Policja ma teraz przed sobą przeciwnika, mało przypominającego lubujących się w dresach chłopców z miasta z lat 90. Spektakularne zamachy bombowe i strzelaniny to przeszłość. Nowi liderzy gangów wiedzą, że prawdziwe pieniądze zarabia się nie na haraczach i agencjach towarzyskich, ale na handlu narkotykami i praniu brudnych pieniędzy. Rosnący w siłę gangsterzy nierzadko opłacają studia prawnicze członkom grupy, by ci mogli potem odwdzięczyć się fachową wiedzą w wymyślaniu coraz to nowych form zarobku lub unikaniu wymiaru sprawiedliwości.

Gangsterem nowej ery policja jest Andrzej H. ps. Korek uważany za szefa tzw. gangu mokotowskiego (powstałego na gruzach Pruszkowa). Nienagannie ubrany, z dobrymi manierami, uchodził za inwestora, był ponoć nawet współwłaścicielem kilku hoteli. W rzeczywistości zarabiał na przemycie narkotyków z Ameryki Płd. Zatrzymani kilka dni temu Dax i Sajur byli jego podwładnymi.

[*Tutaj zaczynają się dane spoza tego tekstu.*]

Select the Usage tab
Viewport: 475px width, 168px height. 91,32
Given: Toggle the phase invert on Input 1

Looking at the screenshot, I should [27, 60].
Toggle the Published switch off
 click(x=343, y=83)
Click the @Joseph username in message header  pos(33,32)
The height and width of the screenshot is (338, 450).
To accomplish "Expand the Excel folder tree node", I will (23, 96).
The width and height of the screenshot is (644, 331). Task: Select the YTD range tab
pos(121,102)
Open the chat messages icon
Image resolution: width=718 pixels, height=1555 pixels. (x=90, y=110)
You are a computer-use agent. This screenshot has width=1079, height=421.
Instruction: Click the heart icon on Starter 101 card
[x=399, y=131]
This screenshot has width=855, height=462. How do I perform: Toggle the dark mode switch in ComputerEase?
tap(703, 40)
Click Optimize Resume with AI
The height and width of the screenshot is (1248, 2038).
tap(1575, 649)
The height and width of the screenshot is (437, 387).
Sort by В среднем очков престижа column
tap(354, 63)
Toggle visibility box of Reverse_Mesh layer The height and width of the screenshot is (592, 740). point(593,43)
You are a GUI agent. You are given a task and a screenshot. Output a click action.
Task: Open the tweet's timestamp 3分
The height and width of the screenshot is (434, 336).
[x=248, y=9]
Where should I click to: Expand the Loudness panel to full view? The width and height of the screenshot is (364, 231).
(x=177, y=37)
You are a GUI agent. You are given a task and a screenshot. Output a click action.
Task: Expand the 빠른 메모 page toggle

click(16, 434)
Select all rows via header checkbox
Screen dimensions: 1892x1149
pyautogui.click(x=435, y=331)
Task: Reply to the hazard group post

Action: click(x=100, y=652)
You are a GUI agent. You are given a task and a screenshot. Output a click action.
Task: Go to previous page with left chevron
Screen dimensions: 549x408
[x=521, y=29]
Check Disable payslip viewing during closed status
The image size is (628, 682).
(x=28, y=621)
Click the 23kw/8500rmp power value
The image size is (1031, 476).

Nowa mafia nie zna litości. Lojalność w grupie wymuszana jest nie przysięgą czy towarzyskimi układami, a współodpowiedzialnością za morderstwo, tak aby przestępstwo obciążało wszystkich członków grupy. Zbrodnie są nagrywane, a filmy przechowywane w sejfach zaufanych kancelarii prawnych. "Na pewno są grupy białych kołnierzyków, które przekroczyły już pułap zwykłego bandytyzmu. Nie jesteśmy w stanie na razie ich dosięgnąć" - przyznaje dr Zbigniew Rau, specjalista badający przestępczość zorganizowaną, współautor ustawy o świadku koronnym.

Gen. Adam Rapacki, były wiceszef policji, odpowiedzialny za rozbicie Pruszkowa i Wołomina, widzi zmiany w świecie zorganizowanej przestępczości. "Nasze grupy coraz ściślej współdziałają z gangami zagranicznymi. Sami do nowych możliwości, kontaktów, pieniędzy musieliby dochodzić w Polsce przez długie lata. Dlatego można powiedzieć, że dziś jest im łatwiej wspiąć się wyżej w przestępczej karierze niż ich poprzednikom kilkanaście lat temu" - mówi generał.

Jego zdaniem problemem w walce z nowa mafią jest jej większe rozbicie: "Nie ma już teraz takich ciągot do monopolizacji, jakie wykazywał gang pruszkowski. Na jakimś obszarze zamiast jednego dużego, działa teraz wiele mniejszych gangów. Prędzej się dogadają, niż zaczną ze sobą walczyć. Dlatego są tak niebezpieczne" - dodaje Rapacki.